Pasal 33 UUD 1945 dirancang untuk menegaskan peran negara dalam mengelola sumber daya penting demi kesejahteraan bersama melalui sistem koperasi dan pemerataan hasil pembangunan. Namun kini, cita-cita itu nyaris sirna. Kekayaan alam dikuasai segelintir korporasi, utang luar negeri membengkak, dan proyek strategis lebih menguntungkan oligarki. Bukan koperasi yang tumbuh, melainkan kartel. Bukan ekonomi rakyat yang subur, tapi ekonomi kapitalis yang minghisap darah rakyat.

Pertemuan Prabowo dan Megawati seharusnya jadi momentum koreksi arah. Akankah mereka kembali ke akar perjuangan rakyat, membela buruh, petani, nelayan, UMKM, dan koperasi desa? Atau hanya sekadar menyatukan elite demi mempertahankan status quo kekuasaan?

Presiden Prabowo berencana mendirikan 80.000 koperasi desa Merah Putih di seluruh Indonesia, sebuah proyek raksasa di tengah tantangan ekonomi nasional dan global. Jika dijalankan dengan sungguh-sungguh, koperasi ini bisa menjadi jaring pengaman rakyat dan penggerak ekonomi lokal yang mandiri. Kunci keberhasilannya terletak pada keberpihakan negara, terutama dalam menegakkan hukum secara adil dan tanpa tebang pilih.

Ekonomi kerakyatan tak mungkin terwujud jika kompromi terhadap korupsi dan penyalahgunaan kekuasaan terus dibiarkan. Prabowo dan Megawati harus memulai dengan membersihkan sektor strategis dari mafia dan pemburu rente. Tanpa penegakan hukum tegas di sektor SDA, pangan, energi, dan infrastruktur, koperasi hanya akan jadi simbol kosong.

Inilah saat rakyat menanti bukti keseriusan, beranikah mereka menyeret koruptor besar ke pengadilan? Beranikah mereka mengakhiri permainan rente proyek negara? Jika ya, rakyat akan mendukung.
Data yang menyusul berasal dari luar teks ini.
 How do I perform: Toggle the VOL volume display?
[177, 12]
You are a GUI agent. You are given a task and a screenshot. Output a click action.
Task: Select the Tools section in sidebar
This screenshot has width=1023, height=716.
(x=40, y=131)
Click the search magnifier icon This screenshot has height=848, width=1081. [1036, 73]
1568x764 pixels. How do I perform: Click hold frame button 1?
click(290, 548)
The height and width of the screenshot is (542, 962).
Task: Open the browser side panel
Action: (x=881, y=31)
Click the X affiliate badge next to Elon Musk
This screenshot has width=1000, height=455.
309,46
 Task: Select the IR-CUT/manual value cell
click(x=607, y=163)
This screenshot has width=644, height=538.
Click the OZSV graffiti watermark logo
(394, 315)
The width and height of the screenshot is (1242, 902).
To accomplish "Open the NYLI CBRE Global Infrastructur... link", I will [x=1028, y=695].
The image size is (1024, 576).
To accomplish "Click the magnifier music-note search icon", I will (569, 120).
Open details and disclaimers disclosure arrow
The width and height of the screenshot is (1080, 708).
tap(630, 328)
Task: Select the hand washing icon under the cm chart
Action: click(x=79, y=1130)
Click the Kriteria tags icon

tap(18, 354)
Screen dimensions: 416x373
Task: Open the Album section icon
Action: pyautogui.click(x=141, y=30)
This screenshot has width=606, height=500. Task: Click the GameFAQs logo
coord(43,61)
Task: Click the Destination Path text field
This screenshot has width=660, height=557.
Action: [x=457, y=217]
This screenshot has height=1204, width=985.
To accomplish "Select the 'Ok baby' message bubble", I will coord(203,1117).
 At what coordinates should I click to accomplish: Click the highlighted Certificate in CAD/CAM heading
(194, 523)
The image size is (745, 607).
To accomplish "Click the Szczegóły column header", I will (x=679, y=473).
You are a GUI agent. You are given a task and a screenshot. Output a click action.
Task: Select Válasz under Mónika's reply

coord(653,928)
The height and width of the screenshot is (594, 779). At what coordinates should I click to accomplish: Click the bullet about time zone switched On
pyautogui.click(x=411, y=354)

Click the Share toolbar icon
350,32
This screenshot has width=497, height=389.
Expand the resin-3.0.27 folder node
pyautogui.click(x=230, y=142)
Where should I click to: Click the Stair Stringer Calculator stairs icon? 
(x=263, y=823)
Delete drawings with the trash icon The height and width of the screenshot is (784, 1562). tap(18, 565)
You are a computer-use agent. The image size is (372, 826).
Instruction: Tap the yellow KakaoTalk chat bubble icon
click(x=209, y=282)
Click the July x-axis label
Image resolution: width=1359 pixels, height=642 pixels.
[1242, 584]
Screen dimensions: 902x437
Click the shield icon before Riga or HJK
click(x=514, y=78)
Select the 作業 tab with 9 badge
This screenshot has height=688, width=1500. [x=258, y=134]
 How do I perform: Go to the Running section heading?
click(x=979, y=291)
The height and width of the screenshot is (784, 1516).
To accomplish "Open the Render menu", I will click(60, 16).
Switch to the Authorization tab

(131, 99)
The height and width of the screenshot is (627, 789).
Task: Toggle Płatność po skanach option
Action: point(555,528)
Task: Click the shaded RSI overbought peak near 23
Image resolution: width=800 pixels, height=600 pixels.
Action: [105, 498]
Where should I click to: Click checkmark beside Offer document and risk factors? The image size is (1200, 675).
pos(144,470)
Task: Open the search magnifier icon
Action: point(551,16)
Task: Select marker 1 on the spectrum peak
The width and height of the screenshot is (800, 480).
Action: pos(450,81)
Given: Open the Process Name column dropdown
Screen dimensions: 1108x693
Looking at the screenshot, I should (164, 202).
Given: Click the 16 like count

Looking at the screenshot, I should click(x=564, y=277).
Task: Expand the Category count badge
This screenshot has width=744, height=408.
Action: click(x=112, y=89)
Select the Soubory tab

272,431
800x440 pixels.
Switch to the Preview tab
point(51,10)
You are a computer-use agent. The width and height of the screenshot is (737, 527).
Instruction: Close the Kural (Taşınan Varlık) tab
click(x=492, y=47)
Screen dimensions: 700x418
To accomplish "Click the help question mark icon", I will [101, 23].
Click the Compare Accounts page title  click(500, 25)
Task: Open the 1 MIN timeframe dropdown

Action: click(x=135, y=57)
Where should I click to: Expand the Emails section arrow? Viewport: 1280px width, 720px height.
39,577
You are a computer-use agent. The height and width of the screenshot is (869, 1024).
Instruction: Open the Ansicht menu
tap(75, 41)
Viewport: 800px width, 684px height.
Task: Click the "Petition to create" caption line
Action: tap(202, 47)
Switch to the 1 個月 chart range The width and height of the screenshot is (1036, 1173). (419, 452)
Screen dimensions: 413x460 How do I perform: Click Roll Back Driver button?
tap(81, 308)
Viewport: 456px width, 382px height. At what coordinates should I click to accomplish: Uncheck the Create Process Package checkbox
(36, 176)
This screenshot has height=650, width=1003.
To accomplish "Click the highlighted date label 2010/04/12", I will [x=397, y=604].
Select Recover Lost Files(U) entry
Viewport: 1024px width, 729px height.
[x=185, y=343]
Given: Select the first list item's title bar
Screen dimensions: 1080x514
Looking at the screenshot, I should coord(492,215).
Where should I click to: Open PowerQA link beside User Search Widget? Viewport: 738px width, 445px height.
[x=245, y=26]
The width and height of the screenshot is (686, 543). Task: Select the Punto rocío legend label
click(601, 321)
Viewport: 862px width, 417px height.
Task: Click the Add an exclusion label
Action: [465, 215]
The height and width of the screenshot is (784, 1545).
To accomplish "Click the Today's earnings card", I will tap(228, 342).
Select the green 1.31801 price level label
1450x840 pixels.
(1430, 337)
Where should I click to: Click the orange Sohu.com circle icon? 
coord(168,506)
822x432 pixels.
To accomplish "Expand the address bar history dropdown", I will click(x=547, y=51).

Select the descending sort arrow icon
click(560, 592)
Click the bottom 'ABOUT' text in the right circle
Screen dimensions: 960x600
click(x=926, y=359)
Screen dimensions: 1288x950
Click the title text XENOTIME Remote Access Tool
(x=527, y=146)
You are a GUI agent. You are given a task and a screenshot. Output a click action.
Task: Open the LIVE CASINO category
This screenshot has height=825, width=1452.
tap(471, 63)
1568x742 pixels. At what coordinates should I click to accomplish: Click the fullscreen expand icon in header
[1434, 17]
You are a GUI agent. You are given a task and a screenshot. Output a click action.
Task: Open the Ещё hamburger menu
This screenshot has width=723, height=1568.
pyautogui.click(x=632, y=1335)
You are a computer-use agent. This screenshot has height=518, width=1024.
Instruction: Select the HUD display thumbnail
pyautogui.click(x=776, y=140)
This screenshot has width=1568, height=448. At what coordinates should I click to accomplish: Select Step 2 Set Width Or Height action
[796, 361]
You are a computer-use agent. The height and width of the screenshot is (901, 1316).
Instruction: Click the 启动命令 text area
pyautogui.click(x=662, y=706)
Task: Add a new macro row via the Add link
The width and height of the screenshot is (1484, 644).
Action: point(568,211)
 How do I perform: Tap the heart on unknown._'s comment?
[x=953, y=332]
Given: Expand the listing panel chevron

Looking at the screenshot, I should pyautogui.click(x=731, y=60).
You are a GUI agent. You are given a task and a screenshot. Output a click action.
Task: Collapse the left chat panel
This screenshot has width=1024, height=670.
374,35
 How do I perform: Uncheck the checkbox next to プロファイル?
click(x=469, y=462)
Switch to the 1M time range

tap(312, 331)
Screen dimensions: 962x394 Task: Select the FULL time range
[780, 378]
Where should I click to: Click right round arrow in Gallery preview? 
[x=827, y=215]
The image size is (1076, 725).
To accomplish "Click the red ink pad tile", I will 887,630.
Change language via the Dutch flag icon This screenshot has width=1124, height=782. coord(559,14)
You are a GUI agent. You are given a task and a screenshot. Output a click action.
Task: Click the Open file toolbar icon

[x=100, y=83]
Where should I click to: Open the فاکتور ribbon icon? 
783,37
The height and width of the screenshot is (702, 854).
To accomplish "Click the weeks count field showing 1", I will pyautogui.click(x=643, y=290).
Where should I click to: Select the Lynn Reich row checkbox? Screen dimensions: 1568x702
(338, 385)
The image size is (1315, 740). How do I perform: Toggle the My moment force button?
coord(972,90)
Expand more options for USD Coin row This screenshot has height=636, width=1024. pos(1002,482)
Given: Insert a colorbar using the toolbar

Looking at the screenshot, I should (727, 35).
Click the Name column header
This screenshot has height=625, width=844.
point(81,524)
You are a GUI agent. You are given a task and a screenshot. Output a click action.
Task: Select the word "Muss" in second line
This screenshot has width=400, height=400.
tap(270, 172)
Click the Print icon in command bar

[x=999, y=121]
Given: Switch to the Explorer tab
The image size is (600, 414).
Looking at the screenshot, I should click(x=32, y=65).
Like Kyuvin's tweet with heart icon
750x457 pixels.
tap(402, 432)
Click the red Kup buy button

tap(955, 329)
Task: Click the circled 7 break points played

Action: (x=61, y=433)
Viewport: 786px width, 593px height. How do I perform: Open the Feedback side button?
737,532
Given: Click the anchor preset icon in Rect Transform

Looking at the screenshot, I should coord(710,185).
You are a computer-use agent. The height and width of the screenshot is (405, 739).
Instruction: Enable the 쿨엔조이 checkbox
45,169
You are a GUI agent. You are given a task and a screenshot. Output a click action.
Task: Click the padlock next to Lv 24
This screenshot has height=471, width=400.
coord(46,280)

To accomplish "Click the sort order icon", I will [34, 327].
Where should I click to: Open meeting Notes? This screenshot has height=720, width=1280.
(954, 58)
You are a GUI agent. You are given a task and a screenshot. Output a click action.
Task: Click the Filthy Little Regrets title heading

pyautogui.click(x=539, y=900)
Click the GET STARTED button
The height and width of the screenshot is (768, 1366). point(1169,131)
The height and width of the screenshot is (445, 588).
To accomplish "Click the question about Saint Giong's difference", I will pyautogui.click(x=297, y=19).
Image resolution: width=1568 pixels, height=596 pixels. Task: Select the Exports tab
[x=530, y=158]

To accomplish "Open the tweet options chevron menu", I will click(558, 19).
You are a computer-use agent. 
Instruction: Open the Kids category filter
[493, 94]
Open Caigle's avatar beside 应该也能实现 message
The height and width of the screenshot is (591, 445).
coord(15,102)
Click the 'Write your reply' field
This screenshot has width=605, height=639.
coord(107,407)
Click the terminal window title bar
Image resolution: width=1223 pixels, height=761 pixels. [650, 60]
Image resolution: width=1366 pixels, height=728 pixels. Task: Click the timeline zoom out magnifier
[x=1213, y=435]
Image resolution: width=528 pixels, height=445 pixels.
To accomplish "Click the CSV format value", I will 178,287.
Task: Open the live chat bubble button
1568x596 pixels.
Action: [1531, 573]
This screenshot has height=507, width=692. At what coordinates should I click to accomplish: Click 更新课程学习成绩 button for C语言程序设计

Jika tidak, sejarah akan mencatat mereka sebagai generasi gagal yang mengkhianati amanah leluhur dan konstitusi yang lahir dari darah dan air mata perjuangan.

Prabowo dan Megawati memegang peluang langka yang tak dimiliki generasi lain. membuktikan bahwa warisan Soemitro dan Soekarno bukan sekadar nama besar, tapi semangat perjuangan. Kini, perjuangan itu harus diwujudkan lewat ekonomi berdikari yang pro-rakyat dan hukum yang bebas dari kepentingan kekuasaan.

Langkah pertama yang mutlak dilakukan adalah membersihkan sistem dari perusak ekonomi rakyat. Inilah makna sejati dari revolusi, seperti yang pernah digariskan para pendiri bangsa. Kini, tinggal pilih meneruskan amanah sejarah atau mengkhianatinya.

Penulis: Agusto Sulistio – Pegiat Sosmed, Aktif di Indonesia Democracy Monitor (InDemo).

Kalibata, Jakarta Selatan, Kamis 10 April 2025, 05:18 Wib.